Why is long time planning important when working with Business Central?
So normally a long-term planning will be everything on the other side of 3 months from now, maybe up to several years, and the long-term planning is about if you get items far away on the other side of the earth or something, and they have a long lead time, you have to order them maybe in bulks and you have to sell them in and it’s like 6 months or even more, but whereas your production item has often a shorter lead time because you can speed up the process by Self.
This is what happens in the video
Long-term planning lets you cover requirements that stretch from three months out to several years ahead. You typically use it for items with long lead times, such as goods shipped from the other side of the world that can take six months or more to arrive. You break down a sales forecast using MRP planning to figure out what to buy now so your requirements are met far into the future.
The main challenge is noise. If you run the standard MRP batch job and generate firm planned orders for the long horizon, you flood the master planners’ workspace with orders they don’t need yet. The solution is to find a way to capture the long-term data without disturbing the master planners, who work on a much shorter horizon.
What long-term planning covers and why you need it
Long-term planning normally covers everything beyond three months from now, sometimes stretching several years ahead. You need it when you handle items with long lead times. Think of goods that come from far away, perhaps the other side of the world. You often have to order them in bulk, ship them in, and wait six months or even longer before they arrive.
Production items behave differently. They usually have a shorter lead time because you can speed up the process yourself. That difference in lead time is exactly why purchased items with long delivery times need their own planning approach.
How planners use a sales forecast to drive purchasing
As a planner, you often need to make agreements with vendors or place orders well ahead of time. To do that, you break down requirements based on a sales forecast. Someone responsible for sales gives you an expected forecast for the coming year, and you translate that into purchasing decisions.
You use MRP planning or other tools to answer one question: what should I buy now to fulfil my requirements for the long term ahead? When you handle the long-term ordering, the items arrive in stock, and the master planners can then do their master planning with the materials already available.
The noise problem in long-term planning
The risk in long-term planning is noise. If you simply run the normal MRP batch job and create a lot of firm planned orders for the long horizon, the master planners end up with a cluttered planning picture. They see a large number of orders that have nothing to do with their immediate work.
Master planners typically operate on a much shorter horizon than the purchaser handling long lead-time items. So as a purchaser, you need to find a way to capture the long-term data you need without generating noise in the master planners’ workspace.
Q&A
What time frame does long-term planning cover?
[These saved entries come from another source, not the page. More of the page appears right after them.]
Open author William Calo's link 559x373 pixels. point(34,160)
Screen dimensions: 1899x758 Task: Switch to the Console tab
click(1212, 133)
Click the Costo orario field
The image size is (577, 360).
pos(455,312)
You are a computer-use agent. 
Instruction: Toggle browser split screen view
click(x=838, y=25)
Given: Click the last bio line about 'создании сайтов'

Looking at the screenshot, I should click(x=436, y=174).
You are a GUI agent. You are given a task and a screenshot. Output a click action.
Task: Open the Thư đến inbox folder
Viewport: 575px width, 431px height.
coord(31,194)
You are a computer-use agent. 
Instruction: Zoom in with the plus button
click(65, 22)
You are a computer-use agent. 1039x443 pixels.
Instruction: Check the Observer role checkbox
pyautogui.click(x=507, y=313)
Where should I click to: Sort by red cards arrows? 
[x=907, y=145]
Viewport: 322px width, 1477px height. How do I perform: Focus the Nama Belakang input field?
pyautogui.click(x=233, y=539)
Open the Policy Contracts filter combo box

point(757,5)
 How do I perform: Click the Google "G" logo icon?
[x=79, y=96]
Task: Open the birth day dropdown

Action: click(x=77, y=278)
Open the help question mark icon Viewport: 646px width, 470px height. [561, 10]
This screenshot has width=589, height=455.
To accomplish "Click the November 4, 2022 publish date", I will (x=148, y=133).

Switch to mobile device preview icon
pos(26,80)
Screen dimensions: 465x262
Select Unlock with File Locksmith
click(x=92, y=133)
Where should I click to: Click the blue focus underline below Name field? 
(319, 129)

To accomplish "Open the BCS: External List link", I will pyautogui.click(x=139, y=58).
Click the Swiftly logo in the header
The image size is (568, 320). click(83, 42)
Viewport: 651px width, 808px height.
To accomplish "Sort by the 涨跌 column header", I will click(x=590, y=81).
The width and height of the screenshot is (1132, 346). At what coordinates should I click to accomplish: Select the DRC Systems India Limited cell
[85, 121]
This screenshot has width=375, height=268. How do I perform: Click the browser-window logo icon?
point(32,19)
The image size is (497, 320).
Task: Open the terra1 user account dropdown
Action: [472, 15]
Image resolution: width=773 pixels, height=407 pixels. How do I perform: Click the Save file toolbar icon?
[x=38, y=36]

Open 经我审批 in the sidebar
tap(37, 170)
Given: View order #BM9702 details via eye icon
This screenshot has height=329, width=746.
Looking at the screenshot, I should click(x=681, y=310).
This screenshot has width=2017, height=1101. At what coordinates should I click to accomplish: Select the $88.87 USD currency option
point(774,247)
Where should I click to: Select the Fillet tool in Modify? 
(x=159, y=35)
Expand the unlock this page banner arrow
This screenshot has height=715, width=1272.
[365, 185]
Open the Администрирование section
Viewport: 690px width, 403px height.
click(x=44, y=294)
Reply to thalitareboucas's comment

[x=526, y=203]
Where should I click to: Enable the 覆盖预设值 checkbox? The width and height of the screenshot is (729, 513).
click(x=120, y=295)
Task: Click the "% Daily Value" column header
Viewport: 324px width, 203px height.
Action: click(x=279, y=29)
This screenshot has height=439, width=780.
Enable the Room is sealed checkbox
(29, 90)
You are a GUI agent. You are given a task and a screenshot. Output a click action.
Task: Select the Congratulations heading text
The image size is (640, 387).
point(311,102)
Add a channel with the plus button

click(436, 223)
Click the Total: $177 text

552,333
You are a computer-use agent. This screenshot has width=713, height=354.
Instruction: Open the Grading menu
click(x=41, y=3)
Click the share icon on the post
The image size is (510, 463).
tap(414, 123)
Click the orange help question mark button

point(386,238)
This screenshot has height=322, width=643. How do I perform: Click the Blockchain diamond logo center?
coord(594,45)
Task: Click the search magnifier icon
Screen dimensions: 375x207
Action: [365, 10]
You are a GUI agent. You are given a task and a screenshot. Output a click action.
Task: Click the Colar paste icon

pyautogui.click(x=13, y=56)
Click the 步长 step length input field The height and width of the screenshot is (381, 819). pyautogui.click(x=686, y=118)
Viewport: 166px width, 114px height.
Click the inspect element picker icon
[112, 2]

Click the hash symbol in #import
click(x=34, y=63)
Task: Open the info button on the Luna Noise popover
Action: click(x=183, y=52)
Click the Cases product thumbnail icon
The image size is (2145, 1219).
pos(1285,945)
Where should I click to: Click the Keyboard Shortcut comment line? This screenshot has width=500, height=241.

Long-term planning normally covers everything beyond three months from now, and it can stretch up to several years ahead.
Which items need long-term planning?
Items with long lead times, such as goods sourced from far away that can take six months or more to arrive. Production items usually have shorter lead times because you can speed up the process yourself, so they don’t require the same long horizon.
How do you decide what to buy for the long term?
You break down a sales forecast provided by the sales-responsible person, then use MRP planning or other tools to calculate what you should buy now to meet your requirements far into the future.
Why does the standard MRP batch job cause problems for long-term planning?
Running the normal MRP batch job creates a lot of firm planned orders for the long horizon. This floods the master planners’ workspace with orders they don’t need yet, because they work on a much shorter horizon. The result is unnecessary noise in their planning.